Product has been added to the basket

Geoneutrino conundrum

The sphere

Ian Randall* reports from the Borexino Collaboration, which has discovered that the deep Earth is an unexpected source of anti-neutrinos.


Geoscientist Online 12 August 2010


It is one of geology’s remaining fundamental questions – exactly what drives the immense power house found deep within the Earth’s interior? The serendipitous discovery of subatomic particles – called geoneutrinos - emanating from deep beneath our feet may hold the key to solving this puzzle.

When cosmic and solar radiation collides with atoms they emit particles called neutrinos – fundamental particles with no charge, almost no mass travelling close to the speed of light. They can pass through regular matter uninterrupted, making them nearly impossible to detect.

At the Gran Sasso National Laboratory in Italy, however, an international team of scientists working on the Borexino Collaboration have created a “neutrino telescope” – a 10m-diameter steel sphere, designed to detect the rare interactions of passing neutrinos. Within this device, one thousand tons of nylon-encased hydrocarbon scintillator is continuously watched over by a vast array of super-sensitive photodetectors for the faintest signs of matter interaction.

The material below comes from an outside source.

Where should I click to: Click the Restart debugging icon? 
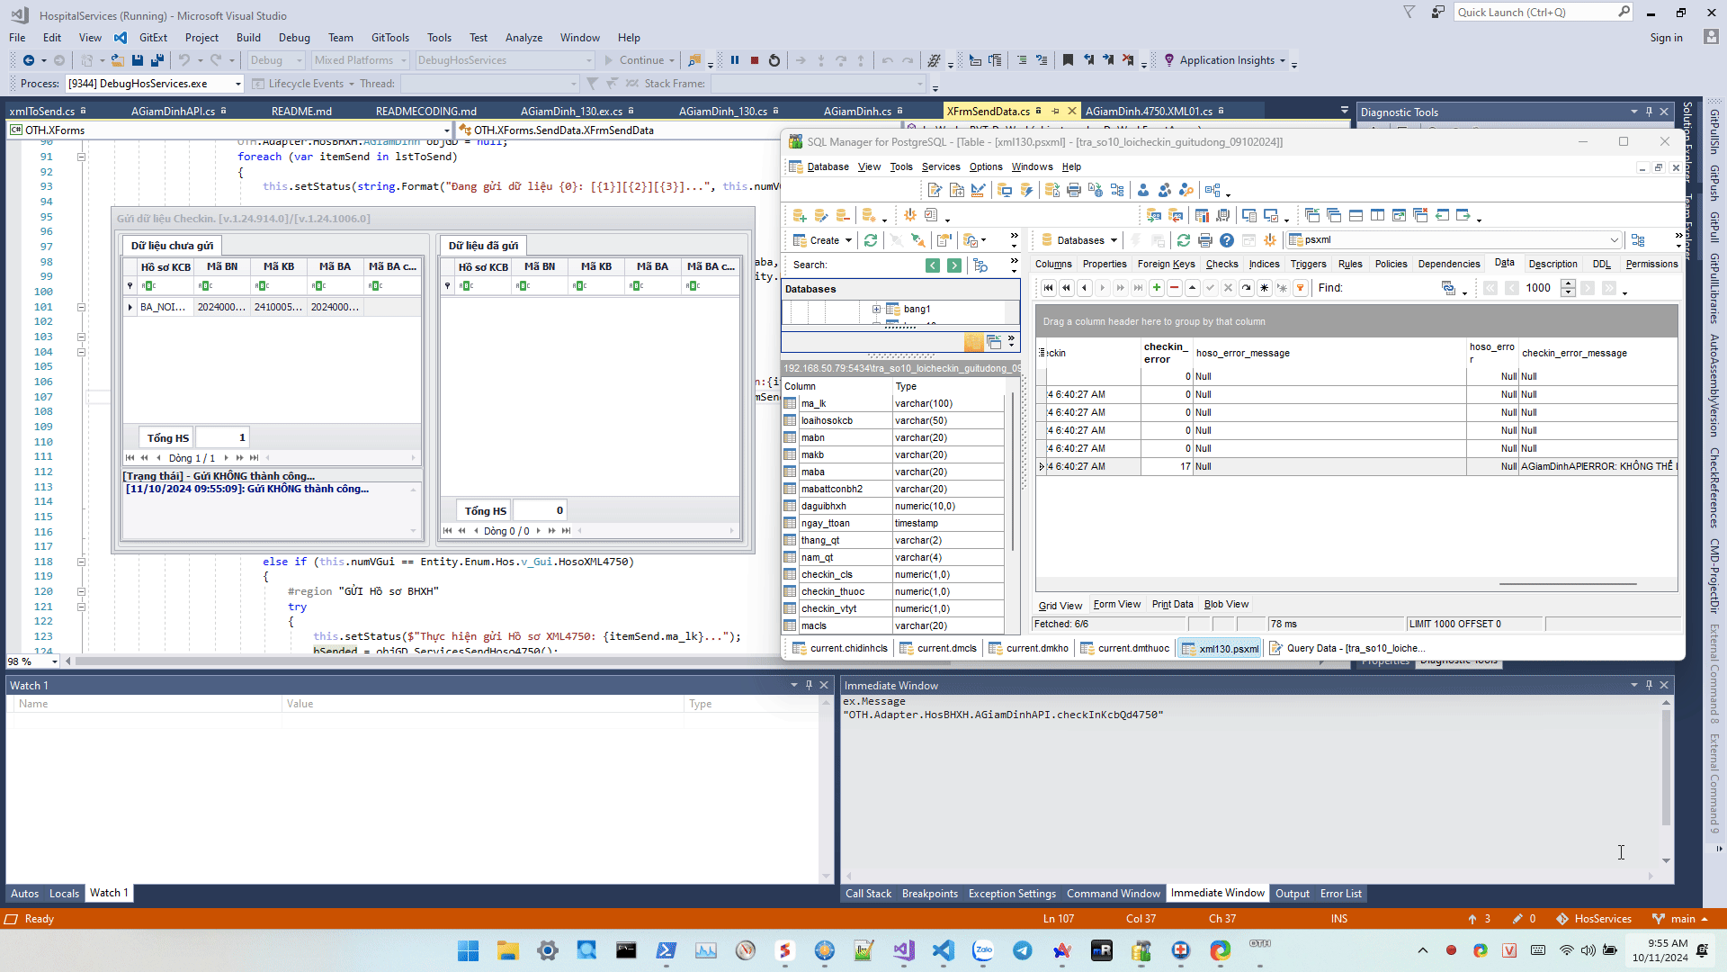pos(774,60)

The Borexino project focuses on the elimination of background radiation – aiming to reduce the vast noise that would overwhelm the detection of neutrino signals. To this end, the detector itself was built almost a mile below ground – but the scientists did not originally imagine that the Earth itself might turn out to be a source of the rare particles they were seeking.

"As we were building the experiment, we realized we had the capability of detecting particles that were coming at us from the radioactivity deep inside the Earth," says Cristiano Galbiati, one of the physicists involved in the research.

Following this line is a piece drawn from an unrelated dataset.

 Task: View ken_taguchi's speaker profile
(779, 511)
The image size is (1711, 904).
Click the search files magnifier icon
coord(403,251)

The neutrinos from within the Earth’s crust are actually anti-neutrinos – antimatter equivalents of regular neutrinos, which are believed to form as a by-product of the radioactive decay of potassium, thorium and uranium, around 1800 miles beneath our feet.

The researchers are able to distinguish between the two types of particle by their unique signals recorded in their detector. While geoneutrinos were first observed in Japan in 2005, the rarity of their observation has made them difficult to study – but with two years’ data gathered so far, the Borexino experiment will help to shine more light on their origins.

"This is an important result" says Frank Calaprice, one of the authors of this study, published in the April issue of Physics Letters B. "It shows that geoneutrinos have been detected and firmly establishes a new tool to study the interior of the Earth."

It is hoped that analysis of geoneutrino emissions might provide a greater understanding of the decay reactions that drive mantle convection – with the possibility of one day being able to map out mantle flow, helping towards better predictions of volcanic and tectonic episodes.

It was not previously known whether radioactive decay within the crust was the primary agent in heating the surrounding rock, or merely one of a number of factors involved – but, as Calaprice explains, with the definite detection of geoneutrinos at the Borexino facility, we can now be certain that decay does contribute almost all of the energy in play.

Thomas Duffy, professor of geosciences at Princeton University, says: "It's a very significant discovery and holds much promise for better understanding the composition of the Earth and how the Earth operates."

*Ian Randall has recently graduated in Science Journalism from City University and is working as an intern on Geoscientist.